It has been rather quiet on the volcano-front in the last week. Redoubt and Llaima (in spanish), after a few weeks of intense eruption, are both back on Orange Alert. News of the eruptions from Hunga Tonga Hunga Ha’apai and Fernandina is rather sparse in the details. The news of volcanism in 2009 seems to have settled down.
A few tidbits I caught over the weekend:
Damage wrought by the eruption of Chaiten on the town of Chaiten in Chile, taken in early December 2008. Image courtesy of the NASA Earth Observatory.
Don’t you feel like you’re read this sort of story before after other disasters: Government commissions the university experts to study and report on a plan to fix things after a disaster, only to ignore the findings and do their own thing? Well, that is what the Chilean government seems to be doing with the town of Chaiten (in spanish), which was made unlivable by the continuing eruption of the volcano of the same name. The controversy actually does not have much to do with the volcanism, but rather the nature (public or private) of the land being used to relocate the city. If any readers have a better grasp of the Chilean and local politics involved, feel free to chime in.
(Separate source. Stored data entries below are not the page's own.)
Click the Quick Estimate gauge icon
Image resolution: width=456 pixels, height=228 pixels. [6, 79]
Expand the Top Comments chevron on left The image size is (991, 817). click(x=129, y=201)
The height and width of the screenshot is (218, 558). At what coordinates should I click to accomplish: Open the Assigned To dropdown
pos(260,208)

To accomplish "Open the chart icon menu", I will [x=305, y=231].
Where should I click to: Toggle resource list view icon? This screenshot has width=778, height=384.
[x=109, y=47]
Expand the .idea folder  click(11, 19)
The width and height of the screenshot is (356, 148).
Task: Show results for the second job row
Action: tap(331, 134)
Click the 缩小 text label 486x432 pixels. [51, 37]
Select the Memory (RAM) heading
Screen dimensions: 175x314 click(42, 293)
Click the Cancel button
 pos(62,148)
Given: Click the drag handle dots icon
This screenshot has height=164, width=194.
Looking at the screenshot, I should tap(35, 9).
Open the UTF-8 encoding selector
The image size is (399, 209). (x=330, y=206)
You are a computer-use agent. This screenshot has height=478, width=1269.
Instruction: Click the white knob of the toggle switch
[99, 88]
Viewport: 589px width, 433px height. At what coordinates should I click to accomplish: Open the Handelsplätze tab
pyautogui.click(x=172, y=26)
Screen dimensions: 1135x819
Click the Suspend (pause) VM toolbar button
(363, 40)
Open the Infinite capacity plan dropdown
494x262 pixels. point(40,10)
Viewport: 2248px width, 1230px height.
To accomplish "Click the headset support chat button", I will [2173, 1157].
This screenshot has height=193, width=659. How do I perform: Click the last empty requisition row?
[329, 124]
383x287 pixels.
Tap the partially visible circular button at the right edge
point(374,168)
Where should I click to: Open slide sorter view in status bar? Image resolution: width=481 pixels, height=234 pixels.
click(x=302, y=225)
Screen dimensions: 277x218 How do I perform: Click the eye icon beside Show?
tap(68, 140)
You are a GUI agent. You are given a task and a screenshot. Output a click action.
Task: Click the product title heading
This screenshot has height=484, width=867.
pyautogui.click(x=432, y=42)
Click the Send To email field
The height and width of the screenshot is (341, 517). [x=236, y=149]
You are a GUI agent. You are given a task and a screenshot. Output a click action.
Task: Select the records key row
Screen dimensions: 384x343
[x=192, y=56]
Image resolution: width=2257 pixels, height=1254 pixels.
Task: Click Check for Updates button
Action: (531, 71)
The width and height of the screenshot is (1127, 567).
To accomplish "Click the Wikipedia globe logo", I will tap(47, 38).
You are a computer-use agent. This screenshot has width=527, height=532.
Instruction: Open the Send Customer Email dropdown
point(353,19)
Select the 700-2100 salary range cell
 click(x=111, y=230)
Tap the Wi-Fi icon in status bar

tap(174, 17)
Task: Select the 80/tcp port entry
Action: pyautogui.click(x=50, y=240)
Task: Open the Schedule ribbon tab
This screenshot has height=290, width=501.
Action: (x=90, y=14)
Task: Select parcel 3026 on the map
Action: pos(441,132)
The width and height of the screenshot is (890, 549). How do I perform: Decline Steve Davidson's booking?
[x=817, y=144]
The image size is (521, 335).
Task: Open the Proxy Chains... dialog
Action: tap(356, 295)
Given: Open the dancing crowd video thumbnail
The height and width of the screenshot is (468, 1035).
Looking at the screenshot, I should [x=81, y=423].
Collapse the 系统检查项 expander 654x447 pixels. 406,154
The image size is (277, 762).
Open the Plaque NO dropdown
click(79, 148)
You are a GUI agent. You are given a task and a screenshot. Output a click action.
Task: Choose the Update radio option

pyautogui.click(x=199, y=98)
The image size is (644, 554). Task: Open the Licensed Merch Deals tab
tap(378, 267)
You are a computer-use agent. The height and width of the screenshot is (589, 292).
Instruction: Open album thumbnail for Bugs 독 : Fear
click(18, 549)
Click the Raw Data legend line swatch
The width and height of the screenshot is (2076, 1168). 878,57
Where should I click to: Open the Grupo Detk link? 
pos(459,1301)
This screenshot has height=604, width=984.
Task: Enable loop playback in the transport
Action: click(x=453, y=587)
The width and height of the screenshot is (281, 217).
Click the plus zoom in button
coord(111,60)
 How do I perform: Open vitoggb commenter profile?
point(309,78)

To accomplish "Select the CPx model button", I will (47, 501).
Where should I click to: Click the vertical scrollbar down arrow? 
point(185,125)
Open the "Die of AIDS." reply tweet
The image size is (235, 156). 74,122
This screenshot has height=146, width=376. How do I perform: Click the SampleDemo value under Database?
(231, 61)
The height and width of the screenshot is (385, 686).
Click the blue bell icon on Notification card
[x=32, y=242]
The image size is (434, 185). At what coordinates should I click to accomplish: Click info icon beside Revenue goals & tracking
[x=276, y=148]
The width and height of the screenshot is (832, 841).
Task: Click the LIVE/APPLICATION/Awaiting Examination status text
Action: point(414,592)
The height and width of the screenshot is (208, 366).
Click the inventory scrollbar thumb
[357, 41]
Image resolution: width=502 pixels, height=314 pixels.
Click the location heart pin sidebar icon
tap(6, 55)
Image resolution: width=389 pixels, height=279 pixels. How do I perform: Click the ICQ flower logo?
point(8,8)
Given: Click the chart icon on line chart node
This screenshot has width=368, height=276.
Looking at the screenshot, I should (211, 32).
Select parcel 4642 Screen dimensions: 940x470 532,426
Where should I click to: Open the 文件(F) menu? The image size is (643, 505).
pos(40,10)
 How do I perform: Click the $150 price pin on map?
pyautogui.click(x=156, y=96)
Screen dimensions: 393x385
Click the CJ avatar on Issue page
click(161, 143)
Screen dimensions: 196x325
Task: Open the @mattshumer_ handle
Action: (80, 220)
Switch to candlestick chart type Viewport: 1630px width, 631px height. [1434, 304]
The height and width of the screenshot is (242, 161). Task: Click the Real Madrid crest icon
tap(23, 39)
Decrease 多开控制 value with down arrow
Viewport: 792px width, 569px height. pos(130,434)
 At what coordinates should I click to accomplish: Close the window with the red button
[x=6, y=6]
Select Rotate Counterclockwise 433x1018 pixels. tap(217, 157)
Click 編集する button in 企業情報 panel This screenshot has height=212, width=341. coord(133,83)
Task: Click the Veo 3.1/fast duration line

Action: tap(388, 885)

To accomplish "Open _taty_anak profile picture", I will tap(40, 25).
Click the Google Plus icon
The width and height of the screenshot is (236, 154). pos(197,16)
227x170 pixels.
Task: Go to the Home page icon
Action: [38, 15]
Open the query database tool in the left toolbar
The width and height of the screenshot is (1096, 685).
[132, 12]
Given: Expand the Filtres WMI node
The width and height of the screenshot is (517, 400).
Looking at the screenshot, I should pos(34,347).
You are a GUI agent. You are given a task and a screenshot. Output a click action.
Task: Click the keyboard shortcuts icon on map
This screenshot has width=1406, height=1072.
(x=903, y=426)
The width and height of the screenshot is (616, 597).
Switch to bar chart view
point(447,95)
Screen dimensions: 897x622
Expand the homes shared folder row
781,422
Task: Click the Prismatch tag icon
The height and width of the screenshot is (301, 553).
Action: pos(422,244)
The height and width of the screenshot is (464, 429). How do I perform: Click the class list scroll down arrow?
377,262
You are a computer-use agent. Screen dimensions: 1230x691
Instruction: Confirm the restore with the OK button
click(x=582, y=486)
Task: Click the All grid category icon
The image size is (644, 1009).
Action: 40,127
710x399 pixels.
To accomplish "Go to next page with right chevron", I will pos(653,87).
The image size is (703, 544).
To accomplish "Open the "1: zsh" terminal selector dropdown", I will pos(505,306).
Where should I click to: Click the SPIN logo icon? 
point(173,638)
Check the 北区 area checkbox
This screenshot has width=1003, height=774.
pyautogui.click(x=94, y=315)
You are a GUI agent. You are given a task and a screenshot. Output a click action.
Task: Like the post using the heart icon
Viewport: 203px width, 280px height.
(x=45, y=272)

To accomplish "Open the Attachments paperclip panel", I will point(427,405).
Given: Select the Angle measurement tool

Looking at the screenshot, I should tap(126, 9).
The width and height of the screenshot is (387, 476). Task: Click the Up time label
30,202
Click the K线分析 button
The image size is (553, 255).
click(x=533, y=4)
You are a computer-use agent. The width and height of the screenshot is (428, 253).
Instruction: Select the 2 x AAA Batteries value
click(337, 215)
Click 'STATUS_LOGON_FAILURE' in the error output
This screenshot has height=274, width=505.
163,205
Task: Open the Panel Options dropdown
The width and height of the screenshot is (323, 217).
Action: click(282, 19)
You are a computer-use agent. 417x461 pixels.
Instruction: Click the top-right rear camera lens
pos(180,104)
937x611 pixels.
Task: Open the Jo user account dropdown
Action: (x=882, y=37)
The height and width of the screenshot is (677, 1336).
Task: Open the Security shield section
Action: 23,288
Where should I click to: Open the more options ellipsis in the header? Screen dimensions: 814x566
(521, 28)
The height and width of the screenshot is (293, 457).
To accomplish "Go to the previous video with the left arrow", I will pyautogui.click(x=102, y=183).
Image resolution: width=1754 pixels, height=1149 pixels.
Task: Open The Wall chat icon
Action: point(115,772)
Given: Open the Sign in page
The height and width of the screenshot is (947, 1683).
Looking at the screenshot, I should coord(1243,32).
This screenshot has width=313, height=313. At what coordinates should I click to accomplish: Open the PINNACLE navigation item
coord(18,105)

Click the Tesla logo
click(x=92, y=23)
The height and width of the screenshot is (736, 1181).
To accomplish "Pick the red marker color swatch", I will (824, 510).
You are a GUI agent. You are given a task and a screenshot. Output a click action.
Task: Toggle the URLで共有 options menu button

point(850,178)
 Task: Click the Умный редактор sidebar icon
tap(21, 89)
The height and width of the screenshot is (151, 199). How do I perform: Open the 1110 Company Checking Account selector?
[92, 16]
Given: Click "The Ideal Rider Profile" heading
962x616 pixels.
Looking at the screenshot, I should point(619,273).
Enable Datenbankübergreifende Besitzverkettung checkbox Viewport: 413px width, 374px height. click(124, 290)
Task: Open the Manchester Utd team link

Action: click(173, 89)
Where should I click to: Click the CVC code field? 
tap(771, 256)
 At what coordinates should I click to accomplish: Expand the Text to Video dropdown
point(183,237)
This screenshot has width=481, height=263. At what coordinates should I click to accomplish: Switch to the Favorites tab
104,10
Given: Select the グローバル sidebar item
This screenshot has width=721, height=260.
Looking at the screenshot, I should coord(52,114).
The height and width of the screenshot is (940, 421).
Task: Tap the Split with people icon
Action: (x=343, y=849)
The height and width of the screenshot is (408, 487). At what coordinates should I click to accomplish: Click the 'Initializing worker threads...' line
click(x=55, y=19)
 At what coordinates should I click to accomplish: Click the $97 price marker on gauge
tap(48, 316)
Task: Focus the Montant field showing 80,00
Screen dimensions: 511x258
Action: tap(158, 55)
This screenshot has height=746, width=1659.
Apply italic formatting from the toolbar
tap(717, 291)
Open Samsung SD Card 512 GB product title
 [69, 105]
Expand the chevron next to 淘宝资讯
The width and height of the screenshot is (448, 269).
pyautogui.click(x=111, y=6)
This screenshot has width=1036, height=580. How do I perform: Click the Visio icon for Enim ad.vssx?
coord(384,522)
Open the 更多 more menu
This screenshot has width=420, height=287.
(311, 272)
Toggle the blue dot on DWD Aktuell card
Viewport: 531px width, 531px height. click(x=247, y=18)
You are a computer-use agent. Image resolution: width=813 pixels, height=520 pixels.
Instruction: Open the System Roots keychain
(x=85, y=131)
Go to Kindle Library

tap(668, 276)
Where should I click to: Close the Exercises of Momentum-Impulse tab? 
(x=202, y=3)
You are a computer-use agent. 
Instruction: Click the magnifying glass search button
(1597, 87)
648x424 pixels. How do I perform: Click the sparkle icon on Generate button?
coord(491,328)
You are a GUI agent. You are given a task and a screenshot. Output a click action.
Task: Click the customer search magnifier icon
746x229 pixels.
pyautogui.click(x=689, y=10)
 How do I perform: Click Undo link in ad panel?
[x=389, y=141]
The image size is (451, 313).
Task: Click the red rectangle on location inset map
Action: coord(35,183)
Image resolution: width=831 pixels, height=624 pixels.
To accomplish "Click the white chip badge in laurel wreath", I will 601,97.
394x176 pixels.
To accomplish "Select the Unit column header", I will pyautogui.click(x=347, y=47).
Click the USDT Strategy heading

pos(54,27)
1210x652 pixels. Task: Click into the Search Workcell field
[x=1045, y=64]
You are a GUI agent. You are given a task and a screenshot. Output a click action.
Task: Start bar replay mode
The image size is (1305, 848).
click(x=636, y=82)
I’m linking to this fluff travel piece from the Nashua Telegraph mostly for the excellent photo of the ocean entry of a Kilauea lava flow, showing tourists gawking at some impressive explosions. That and I can understand the desire to visit Hawai’i if you’ve just coming out of the winter in New England.
Don’t get me wrong, I’m all for wildlife, but pretty much every article about the Galapagos I’ve read in the last few days have only talked about the effect on wildlife and left much to be desired about the volcanism. I guess the science journalism folks know what gets people reading, and that is cute animals, not basaltic fissure eruptions.